=== Work instruction ===
For the records below, give the number of lines where the string "will" occurs. Include nothing else.

=== Data excerpts ===
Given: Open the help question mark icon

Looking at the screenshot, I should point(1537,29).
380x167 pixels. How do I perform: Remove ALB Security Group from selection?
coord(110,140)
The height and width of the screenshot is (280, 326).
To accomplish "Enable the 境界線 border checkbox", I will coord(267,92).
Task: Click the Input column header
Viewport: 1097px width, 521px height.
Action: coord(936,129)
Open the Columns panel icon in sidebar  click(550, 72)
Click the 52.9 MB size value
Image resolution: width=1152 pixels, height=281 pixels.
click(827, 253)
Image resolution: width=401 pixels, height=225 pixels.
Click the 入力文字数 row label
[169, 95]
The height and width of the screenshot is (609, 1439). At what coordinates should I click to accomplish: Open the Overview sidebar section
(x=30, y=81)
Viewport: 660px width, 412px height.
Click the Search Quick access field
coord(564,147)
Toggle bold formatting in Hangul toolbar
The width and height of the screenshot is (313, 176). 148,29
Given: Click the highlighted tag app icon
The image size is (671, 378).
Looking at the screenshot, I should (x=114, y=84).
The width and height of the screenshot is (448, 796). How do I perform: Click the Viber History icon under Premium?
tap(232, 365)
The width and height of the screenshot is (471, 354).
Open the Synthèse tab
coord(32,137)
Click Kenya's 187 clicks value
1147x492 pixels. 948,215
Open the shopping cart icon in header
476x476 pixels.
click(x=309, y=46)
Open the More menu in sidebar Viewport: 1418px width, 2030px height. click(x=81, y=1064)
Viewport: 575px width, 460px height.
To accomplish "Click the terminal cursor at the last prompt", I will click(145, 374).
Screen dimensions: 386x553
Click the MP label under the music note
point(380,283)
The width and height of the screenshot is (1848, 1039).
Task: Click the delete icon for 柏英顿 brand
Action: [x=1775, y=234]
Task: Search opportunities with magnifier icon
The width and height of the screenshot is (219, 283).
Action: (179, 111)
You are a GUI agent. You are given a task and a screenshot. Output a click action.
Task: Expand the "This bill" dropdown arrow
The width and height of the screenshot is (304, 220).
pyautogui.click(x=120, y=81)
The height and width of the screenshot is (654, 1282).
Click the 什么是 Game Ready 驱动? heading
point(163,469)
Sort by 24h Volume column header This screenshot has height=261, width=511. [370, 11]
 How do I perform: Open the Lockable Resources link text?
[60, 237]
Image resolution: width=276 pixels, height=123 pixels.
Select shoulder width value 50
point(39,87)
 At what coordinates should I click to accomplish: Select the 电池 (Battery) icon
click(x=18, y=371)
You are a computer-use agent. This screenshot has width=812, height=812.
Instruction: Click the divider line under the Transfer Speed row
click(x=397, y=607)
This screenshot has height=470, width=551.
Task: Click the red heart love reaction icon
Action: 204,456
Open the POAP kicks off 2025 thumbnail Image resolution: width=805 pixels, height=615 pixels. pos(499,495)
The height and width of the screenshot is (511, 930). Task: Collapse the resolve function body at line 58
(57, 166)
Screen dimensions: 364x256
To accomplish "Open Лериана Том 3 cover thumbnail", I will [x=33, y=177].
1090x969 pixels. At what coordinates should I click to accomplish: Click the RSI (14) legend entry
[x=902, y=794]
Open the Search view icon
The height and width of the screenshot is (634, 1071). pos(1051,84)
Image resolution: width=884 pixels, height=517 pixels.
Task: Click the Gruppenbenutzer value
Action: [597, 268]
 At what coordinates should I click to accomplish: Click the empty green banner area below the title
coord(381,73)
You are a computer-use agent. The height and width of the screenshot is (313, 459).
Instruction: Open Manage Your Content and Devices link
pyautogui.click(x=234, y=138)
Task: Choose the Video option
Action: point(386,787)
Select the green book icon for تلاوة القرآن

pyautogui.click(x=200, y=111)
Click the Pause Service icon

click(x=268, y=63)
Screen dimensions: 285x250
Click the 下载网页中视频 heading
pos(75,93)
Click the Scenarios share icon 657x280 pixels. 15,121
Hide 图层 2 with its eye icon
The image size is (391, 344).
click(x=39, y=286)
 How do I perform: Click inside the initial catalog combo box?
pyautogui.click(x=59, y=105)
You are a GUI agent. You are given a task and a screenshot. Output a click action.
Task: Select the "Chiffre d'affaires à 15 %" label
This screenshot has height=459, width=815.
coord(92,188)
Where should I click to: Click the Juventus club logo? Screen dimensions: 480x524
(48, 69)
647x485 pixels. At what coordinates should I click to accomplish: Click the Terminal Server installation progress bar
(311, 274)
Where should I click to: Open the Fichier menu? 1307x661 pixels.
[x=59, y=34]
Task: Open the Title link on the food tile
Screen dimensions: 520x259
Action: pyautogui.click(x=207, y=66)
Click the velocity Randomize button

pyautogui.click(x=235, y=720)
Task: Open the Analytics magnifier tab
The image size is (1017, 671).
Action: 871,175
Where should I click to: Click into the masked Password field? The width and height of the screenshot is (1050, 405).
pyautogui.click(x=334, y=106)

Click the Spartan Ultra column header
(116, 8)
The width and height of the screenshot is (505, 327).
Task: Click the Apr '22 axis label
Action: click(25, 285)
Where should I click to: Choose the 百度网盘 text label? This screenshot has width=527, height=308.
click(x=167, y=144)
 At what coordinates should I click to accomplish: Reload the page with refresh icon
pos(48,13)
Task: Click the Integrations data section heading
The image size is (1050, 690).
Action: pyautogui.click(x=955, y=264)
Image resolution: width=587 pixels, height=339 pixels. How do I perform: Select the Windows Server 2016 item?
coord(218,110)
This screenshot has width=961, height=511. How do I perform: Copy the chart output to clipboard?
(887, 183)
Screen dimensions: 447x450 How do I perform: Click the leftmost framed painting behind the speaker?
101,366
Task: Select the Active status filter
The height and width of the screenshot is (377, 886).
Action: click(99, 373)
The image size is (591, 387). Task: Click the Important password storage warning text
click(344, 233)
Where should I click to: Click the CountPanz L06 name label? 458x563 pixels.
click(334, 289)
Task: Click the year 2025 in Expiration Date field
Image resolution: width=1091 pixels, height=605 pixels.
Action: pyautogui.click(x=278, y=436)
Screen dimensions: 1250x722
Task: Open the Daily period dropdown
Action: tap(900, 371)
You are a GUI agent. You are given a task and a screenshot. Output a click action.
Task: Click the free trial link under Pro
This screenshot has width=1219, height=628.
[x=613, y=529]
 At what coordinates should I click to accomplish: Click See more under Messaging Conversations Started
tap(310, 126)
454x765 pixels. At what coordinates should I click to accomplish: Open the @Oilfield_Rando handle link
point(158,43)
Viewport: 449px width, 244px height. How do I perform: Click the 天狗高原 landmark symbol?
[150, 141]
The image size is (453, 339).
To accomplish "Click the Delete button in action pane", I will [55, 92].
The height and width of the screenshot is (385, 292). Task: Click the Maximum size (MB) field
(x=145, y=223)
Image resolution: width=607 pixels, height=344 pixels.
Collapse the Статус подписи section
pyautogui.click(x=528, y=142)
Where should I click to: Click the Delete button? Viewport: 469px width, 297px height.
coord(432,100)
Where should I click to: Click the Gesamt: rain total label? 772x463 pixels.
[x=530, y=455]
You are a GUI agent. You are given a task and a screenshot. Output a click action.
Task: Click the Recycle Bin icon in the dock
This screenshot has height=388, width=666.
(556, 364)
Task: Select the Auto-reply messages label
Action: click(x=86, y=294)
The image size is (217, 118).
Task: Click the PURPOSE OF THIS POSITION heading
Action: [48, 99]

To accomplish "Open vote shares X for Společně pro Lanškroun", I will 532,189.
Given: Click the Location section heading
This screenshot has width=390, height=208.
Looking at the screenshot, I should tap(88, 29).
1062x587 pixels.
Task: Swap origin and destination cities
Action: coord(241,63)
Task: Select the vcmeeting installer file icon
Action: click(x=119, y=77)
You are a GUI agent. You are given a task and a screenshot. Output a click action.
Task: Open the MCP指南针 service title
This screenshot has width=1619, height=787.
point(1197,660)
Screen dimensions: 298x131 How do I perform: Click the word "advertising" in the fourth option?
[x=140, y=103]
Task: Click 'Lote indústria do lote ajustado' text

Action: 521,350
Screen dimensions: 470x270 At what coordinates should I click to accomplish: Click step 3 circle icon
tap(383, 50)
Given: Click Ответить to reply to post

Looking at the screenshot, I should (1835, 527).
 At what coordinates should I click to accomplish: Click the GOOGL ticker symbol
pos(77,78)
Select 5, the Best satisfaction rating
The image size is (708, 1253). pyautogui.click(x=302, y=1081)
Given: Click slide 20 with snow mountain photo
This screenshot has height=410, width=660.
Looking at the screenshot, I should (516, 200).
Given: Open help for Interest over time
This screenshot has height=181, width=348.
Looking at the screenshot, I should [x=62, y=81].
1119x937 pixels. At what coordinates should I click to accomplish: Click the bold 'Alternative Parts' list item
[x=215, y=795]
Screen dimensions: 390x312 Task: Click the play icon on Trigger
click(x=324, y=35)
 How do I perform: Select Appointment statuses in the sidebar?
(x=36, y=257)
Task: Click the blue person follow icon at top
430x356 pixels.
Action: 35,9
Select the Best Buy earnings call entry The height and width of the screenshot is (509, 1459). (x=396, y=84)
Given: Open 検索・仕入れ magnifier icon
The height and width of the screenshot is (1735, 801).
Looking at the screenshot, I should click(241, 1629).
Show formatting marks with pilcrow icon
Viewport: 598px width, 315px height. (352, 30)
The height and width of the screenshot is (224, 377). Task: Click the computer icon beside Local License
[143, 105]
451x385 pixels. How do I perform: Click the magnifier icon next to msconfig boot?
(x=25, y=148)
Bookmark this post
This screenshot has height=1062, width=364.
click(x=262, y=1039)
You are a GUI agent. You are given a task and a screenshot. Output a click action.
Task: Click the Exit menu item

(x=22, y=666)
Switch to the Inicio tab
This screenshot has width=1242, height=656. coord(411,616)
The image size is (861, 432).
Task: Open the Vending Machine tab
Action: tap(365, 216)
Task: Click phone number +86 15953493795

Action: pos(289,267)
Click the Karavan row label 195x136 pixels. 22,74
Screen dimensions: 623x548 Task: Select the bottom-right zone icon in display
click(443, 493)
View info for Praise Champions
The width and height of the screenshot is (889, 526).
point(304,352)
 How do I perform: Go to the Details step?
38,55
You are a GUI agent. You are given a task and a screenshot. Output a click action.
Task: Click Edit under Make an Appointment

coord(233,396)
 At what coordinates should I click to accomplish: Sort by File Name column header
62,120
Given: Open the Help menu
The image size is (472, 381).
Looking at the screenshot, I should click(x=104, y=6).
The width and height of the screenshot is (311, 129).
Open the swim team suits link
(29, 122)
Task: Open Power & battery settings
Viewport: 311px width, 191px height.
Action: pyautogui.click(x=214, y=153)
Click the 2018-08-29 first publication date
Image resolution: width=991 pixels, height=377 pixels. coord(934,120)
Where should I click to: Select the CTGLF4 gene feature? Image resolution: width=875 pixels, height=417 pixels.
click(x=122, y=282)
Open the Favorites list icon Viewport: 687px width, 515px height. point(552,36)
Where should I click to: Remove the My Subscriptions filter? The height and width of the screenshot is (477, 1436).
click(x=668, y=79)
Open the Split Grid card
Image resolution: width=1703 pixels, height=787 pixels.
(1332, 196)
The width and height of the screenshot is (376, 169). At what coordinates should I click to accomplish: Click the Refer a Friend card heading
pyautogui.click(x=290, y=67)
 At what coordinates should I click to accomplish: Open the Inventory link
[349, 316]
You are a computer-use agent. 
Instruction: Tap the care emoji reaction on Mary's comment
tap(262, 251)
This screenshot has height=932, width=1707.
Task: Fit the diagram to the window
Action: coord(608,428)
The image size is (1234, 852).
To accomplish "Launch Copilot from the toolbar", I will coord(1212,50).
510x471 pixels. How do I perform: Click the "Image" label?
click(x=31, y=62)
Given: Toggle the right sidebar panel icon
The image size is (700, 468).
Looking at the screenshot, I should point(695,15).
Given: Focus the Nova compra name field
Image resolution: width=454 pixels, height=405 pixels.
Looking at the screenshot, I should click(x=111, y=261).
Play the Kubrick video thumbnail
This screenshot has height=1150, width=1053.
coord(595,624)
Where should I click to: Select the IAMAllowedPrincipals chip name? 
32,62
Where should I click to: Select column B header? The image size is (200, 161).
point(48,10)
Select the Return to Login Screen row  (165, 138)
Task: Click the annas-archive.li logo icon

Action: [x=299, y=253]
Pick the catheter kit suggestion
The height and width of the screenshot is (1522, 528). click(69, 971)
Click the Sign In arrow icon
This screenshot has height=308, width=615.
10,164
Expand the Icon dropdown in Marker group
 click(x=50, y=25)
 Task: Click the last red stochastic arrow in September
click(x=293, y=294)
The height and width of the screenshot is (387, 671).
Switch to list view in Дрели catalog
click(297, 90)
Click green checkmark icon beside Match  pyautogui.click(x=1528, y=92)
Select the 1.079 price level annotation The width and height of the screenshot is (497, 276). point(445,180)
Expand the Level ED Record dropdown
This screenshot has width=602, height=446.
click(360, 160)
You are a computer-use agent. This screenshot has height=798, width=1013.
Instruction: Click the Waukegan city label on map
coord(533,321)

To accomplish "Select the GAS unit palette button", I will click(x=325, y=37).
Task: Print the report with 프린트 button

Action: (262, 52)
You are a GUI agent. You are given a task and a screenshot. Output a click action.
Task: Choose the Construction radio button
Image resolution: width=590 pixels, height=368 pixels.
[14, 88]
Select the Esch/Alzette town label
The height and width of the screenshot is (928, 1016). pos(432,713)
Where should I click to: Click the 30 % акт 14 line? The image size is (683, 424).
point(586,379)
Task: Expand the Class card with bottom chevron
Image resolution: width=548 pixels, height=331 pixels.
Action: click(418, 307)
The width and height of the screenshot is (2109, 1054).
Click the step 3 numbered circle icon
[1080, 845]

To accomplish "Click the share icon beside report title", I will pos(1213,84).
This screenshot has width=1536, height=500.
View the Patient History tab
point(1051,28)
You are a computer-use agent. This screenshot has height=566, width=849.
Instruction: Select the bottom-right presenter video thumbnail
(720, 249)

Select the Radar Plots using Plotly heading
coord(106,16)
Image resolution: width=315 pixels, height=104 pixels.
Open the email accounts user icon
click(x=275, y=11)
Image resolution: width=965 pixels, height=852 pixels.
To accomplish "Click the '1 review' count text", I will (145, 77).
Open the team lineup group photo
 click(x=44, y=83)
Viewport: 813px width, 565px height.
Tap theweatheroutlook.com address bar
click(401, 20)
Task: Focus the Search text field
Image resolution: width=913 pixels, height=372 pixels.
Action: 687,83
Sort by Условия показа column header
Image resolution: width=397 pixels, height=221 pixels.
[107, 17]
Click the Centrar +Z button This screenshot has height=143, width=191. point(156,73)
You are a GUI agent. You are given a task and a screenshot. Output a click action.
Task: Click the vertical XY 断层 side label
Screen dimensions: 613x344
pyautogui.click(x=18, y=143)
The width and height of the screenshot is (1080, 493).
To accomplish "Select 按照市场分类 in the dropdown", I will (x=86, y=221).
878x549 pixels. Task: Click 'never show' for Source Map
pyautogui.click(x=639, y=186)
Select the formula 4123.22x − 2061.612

=== Exercise answer ===
10